Goal of the exercise =>
Go through the records and report each line in which the word "Data" occurs.

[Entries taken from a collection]
"""
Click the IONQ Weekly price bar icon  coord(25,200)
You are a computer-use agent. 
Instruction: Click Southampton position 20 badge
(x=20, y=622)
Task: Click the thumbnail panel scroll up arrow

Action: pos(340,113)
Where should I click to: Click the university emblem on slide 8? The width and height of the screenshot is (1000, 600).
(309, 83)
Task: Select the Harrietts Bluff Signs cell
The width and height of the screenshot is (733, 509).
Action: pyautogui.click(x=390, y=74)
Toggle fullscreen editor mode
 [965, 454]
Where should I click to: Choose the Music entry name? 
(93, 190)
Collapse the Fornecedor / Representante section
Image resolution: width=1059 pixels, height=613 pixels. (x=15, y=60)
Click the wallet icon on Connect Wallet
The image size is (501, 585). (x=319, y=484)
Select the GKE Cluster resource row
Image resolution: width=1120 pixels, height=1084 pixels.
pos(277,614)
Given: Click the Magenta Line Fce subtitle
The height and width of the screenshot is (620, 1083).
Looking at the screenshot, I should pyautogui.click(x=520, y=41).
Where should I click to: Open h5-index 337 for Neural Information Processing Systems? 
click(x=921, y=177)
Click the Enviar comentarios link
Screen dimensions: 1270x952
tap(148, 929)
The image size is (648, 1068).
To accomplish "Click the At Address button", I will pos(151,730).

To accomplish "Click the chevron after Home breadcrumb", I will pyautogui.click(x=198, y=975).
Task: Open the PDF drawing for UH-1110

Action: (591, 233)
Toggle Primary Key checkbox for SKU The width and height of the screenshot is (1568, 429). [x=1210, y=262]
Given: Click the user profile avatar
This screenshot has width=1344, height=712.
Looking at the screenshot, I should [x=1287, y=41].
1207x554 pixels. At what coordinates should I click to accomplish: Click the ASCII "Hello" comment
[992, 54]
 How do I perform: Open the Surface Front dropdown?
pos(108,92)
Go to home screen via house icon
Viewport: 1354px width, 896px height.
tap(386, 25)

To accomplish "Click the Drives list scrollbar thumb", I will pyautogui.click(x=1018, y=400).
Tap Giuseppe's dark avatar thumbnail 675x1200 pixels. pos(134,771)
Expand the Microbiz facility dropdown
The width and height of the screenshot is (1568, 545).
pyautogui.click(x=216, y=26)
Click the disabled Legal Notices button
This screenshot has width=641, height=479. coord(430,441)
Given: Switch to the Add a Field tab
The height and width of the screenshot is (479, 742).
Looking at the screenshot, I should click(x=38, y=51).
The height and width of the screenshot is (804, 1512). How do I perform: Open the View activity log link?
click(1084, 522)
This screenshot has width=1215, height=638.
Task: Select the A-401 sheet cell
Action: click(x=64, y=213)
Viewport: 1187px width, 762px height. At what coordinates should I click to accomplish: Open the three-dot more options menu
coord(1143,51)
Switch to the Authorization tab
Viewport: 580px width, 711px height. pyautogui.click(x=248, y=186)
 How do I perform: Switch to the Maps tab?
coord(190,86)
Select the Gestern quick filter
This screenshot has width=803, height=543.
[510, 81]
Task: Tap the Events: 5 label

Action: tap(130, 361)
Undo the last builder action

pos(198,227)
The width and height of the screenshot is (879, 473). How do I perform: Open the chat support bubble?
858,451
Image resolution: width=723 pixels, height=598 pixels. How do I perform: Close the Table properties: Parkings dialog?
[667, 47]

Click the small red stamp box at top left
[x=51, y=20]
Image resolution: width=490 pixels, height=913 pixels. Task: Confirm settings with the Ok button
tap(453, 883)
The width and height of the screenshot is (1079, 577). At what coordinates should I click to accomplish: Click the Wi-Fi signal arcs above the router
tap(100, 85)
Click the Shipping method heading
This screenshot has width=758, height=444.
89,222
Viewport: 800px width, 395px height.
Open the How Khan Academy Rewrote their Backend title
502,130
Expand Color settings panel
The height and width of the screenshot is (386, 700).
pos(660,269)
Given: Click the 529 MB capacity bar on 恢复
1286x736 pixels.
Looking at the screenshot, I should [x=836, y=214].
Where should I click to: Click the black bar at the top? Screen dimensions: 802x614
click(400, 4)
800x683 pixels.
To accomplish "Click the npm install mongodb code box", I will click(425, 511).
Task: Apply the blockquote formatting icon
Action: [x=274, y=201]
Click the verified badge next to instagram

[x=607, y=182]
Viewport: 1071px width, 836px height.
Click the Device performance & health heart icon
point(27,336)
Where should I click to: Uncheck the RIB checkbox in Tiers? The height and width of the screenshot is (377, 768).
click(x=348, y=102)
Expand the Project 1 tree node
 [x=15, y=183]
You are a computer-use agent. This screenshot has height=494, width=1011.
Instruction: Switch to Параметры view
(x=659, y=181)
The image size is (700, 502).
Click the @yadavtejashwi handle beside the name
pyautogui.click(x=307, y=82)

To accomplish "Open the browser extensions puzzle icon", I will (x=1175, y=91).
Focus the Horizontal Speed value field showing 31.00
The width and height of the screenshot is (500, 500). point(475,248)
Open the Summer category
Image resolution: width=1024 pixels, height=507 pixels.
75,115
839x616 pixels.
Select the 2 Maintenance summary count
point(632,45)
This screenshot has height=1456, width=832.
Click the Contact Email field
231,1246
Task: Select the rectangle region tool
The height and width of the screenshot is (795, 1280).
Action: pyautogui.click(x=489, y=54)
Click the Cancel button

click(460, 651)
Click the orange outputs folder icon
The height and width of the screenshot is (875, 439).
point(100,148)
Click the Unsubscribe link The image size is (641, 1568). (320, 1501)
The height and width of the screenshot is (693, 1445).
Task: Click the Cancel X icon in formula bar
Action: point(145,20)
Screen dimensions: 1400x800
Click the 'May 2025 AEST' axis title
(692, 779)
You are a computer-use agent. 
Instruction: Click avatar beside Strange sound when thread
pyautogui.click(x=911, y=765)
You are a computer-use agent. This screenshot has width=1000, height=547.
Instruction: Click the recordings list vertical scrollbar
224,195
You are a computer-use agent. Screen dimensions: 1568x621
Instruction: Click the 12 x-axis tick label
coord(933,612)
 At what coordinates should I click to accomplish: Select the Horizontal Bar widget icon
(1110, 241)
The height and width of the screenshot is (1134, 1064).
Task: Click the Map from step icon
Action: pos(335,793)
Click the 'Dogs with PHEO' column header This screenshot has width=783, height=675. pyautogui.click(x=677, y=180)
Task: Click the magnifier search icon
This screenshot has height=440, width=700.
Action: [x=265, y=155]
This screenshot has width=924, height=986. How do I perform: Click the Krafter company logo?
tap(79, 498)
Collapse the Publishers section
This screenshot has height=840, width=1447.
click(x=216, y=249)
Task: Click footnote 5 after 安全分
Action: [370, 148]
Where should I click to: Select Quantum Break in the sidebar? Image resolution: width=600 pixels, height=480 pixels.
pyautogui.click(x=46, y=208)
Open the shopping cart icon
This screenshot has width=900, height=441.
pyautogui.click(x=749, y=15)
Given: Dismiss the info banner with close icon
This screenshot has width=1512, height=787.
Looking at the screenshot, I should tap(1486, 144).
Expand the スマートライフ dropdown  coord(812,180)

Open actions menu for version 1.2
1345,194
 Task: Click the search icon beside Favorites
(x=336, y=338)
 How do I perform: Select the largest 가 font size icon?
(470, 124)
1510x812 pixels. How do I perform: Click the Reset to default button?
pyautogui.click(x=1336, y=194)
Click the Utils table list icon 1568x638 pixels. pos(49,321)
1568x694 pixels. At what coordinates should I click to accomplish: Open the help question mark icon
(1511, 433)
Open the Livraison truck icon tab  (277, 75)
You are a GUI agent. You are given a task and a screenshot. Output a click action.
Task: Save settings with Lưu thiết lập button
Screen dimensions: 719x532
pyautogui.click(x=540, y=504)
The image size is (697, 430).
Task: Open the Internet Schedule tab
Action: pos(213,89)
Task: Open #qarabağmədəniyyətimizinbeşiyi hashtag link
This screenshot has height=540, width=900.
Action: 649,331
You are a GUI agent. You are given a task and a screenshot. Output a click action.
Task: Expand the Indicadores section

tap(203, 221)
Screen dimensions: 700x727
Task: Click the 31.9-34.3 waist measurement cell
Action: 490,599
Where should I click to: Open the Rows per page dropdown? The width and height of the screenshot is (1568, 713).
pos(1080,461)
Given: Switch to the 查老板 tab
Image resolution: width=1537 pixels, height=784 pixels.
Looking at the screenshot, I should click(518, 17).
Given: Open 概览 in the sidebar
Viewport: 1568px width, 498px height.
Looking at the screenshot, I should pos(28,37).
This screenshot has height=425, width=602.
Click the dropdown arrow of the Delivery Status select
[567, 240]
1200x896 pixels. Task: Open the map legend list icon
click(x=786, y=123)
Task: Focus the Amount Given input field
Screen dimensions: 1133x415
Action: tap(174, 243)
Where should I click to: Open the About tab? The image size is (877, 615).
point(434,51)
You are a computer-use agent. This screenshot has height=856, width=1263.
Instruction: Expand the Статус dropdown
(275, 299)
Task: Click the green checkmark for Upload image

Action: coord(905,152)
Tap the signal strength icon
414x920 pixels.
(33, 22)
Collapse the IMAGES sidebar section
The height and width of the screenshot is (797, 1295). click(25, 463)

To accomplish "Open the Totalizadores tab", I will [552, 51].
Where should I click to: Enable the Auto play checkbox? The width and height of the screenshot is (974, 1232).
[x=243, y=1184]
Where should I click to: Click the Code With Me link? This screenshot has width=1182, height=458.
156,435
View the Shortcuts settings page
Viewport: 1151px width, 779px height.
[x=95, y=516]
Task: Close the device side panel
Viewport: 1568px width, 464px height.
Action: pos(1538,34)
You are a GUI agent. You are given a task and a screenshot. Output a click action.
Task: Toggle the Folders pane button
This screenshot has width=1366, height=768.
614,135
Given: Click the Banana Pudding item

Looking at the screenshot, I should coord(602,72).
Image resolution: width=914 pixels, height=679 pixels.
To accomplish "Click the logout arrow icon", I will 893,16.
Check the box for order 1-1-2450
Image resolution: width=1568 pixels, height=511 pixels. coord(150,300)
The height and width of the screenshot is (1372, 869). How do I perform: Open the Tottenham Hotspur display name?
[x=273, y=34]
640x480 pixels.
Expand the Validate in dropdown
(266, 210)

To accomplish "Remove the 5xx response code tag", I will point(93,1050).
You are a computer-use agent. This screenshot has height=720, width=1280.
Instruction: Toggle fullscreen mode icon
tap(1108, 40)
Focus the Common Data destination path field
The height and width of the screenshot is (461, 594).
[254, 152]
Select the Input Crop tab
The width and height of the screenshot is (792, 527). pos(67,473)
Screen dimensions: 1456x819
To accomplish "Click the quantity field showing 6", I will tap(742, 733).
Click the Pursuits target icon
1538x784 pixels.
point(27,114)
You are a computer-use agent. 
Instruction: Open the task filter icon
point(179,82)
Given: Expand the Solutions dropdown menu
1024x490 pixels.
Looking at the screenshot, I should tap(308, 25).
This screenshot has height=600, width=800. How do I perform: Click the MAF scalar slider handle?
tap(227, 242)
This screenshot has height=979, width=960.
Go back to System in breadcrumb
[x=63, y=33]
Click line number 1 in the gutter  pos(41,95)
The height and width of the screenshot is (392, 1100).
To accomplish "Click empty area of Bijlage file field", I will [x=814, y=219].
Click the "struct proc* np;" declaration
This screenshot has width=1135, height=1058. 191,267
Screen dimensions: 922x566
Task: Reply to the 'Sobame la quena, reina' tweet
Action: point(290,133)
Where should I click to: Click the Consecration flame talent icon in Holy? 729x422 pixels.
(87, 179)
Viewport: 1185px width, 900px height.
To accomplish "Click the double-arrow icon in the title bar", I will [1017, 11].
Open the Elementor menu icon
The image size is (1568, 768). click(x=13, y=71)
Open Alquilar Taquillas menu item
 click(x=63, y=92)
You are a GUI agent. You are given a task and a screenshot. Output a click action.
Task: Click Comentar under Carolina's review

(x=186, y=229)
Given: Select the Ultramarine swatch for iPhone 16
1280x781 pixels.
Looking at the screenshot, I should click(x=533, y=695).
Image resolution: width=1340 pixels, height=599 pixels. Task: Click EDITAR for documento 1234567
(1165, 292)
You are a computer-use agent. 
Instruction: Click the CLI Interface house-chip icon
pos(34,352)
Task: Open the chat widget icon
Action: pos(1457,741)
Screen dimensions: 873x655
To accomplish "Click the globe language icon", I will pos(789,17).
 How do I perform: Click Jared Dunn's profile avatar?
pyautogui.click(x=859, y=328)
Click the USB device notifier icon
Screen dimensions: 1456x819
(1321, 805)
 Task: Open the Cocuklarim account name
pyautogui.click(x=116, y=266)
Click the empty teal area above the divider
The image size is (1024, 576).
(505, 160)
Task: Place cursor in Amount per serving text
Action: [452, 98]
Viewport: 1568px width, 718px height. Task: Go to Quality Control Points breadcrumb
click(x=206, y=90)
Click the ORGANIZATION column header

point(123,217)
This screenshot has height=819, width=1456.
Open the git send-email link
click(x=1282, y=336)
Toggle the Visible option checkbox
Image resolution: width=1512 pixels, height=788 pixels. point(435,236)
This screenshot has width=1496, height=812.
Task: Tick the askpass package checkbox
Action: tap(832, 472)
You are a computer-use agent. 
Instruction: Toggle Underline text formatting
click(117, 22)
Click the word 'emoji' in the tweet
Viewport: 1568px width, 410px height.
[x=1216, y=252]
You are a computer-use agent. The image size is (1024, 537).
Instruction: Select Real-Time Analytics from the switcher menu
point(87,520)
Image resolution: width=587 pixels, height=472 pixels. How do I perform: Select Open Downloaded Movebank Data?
"""
Result of the exercise =>
Focus the Common Data destination path field
Image resolution: width=587 pixels, height=472 pixels. How do I perform: Select Open Downloaded Movebank Data?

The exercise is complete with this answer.